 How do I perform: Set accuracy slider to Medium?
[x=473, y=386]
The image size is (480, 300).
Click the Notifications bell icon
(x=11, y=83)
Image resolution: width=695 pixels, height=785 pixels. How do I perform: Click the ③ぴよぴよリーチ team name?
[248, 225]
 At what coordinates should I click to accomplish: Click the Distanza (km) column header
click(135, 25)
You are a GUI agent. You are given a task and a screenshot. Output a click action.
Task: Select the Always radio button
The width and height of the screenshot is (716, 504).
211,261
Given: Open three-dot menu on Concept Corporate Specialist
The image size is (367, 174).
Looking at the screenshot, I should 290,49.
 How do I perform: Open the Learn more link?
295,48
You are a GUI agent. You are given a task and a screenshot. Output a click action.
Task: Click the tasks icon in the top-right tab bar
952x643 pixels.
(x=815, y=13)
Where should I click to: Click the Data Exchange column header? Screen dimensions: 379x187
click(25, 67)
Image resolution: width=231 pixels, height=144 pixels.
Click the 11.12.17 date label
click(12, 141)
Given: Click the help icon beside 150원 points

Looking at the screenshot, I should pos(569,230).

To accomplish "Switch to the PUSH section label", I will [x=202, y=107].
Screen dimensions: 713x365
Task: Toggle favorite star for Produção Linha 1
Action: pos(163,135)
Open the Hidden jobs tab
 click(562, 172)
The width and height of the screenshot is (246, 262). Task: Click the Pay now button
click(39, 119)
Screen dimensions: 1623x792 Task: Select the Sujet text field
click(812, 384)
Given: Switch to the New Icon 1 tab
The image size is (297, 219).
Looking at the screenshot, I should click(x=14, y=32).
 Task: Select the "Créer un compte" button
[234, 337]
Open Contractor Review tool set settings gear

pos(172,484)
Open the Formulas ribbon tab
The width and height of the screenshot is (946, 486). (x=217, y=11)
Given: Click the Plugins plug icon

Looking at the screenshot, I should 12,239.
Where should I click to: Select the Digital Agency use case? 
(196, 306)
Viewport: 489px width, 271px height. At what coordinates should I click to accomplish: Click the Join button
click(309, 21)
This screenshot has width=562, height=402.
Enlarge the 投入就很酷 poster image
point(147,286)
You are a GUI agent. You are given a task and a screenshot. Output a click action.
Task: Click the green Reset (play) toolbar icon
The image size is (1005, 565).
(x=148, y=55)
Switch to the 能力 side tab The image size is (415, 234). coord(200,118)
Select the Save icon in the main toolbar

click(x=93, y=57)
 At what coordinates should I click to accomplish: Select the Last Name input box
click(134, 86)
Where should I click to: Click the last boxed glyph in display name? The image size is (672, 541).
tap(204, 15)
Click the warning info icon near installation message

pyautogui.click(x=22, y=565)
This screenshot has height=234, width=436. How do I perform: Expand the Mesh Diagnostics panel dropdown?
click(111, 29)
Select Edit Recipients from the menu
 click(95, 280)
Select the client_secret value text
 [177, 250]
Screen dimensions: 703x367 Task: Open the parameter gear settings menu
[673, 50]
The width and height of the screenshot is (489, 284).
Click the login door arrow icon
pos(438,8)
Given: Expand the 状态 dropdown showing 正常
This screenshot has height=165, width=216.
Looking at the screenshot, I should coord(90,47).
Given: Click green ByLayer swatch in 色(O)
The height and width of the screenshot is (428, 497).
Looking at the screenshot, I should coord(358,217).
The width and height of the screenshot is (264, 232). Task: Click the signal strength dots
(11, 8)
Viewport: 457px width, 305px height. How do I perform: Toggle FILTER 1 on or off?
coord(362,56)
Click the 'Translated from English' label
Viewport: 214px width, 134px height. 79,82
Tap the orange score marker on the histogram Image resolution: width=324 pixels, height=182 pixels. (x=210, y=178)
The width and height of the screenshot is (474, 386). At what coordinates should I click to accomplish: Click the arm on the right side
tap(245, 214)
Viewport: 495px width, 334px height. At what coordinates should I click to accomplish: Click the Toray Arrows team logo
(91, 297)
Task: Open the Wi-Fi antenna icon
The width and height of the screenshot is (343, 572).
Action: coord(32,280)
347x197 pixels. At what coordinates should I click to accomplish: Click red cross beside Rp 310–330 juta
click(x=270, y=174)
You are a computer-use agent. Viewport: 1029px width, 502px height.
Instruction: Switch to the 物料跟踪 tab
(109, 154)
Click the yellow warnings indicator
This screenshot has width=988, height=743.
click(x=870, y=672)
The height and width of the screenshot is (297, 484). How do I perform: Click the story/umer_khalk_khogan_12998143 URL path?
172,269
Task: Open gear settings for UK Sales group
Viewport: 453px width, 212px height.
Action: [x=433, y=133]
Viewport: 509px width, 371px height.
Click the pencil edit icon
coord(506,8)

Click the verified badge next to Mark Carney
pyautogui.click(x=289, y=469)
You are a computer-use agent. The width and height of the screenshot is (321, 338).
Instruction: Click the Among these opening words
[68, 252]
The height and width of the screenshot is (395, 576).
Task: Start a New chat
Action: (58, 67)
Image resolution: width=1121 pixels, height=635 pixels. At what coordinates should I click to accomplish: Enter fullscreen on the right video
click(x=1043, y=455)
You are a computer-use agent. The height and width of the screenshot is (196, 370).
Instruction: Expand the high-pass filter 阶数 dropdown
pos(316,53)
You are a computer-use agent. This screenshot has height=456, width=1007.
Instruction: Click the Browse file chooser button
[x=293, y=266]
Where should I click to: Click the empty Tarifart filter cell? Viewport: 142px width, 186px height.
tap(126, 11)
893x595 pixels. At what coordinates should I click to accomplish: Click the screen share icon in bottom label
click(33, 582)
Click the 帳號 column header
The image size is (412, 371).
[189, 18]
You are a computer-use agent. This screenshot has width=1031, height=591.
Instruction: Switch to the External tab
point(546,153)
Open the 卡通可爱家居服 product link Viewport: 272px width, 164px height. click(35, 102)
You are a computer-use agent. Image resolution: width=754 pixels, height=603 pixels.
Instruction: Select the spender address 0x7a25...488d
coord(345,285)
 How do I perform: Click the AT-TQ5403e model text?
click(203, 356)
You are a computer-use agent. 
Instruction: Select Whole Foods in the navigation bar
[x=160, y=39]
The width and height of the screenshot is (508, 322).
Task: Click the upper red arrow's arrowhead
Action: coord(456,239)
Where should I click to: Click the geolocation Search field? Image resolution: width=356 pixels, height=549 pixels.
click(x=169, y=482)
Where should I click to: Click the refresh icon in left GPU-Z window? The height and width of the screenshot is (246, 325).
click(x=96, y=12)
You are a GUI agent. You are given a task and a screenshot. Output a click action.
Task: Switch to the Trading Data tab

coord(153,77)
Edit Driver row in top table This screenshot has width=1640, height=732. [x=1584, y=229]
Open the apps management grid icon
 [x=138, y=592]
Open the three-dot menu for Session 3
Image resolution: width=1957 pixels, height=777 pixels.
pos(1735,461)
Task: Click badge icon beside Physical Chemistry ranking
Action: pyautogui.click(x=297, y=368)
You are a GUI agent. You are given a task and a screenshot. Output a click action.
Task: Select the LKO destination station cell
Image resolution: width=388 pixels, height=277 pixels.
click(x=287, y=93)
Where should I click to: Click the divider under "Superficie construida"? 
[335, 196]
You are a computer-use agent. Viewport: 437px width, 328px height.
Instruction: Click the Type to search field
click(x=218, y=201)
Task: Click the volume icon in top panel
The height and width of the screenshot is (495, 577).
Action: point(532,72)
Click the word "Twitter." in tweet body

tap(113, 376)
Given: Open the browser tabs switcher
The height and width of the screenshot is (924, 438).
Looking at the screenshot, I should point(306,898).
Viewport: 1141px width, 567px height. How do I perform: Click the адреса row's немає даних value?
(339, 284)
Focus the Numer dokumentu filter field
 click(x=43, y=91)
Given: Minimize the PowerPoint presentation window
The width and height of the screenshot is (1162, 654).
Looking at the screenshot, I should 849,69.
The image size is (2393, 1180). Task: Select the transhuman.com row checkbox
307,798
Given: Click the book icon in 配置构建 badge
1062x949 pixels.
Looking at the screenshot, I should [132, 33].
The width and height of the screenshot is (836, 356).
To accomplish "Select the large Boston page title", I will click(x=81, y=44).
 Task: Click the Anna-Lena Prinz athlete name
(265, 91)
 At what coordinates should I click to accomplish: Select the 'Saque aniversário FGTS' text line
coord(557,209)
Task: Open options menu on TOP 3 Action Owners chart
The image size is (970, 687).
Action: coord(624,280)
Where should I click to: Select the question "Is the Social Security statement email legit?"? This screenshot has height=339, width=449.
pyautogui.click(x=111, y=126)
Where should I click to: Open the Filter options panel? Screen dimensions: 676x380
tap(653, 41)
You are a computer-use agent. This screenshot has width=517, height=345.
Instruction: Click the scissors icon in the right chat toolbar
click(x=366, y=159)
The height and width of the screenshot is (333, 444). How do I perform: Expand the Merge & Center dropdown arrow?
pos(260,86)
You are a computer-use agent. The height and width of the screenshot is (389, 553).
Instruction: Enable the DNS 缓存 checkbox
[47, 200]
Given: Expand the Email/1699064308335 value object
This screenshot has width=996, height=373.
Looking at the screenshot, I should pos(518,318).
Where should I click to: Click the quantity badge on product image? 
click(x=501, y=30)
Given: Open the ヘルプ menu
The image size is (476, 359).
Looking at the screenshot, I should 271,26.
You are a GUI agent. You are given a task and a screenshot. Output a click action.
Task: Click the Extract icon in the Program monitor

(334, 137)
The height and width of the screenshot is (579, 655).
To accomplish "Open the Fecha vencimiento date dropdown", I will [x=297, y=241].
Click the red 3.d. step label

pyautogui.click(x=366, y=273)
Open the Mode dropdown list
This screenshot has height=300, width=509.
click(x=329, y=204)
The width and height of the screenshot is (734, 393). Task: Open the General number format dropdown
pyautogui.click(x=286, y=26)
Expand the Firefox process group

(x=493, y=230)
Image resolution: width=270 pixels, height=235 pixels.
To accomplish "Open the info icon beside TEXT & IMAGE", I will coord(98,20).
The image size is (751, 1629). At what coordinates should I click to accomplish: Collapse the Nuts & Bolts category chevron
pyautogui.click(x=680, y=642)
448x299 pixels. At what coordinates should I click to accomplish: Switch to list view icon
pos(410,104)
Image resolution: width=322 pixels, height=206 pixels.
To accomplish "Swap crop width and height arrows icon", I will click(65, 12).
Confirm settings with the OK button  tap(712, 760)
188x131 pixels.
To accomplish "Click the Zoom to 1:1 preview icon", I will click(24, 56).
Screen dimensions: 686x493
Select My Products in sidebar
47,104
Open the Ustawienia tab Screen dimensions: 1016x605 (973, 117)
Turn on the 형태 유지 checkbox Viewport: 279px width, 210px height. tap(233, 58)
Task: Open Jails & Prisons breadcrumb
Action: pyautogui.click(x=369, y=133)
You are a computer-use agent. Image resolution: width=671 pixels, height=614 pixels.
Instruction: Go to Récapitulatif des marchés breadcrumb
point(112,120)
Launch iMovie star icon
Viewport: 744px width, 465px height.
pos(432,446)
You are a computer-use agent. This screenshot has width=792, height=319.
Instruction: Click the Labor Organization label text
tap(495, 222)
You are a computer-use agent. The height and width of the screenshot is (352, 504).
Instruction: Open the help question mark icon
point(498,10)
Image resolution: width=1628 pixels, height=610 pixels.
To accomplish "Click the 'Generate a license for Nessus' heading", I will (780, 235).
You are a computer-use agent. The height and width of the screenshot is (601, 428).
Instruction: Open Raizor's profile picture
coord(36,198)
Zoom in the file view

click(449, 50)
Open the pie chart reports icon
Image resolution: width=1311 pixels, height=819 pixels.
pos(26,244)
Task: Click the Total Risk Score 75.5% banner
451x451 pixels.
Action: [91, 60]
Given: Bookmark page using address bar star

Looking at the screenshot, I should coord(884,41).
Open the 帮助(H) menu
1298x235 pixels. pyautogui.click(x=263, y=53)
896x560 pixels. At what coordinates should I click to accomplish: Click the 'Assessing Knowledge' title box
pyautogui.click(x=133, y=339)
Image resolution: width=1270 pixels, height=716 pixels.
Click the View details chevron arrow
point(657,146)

WORK TASK :: Look through the entries above. Copy each line in which the string "three" occurs.

RESPONSE AREA ::
Given: Open three-dot menu on Concept Corporate Specialist
Open the three-dot menu for Session 3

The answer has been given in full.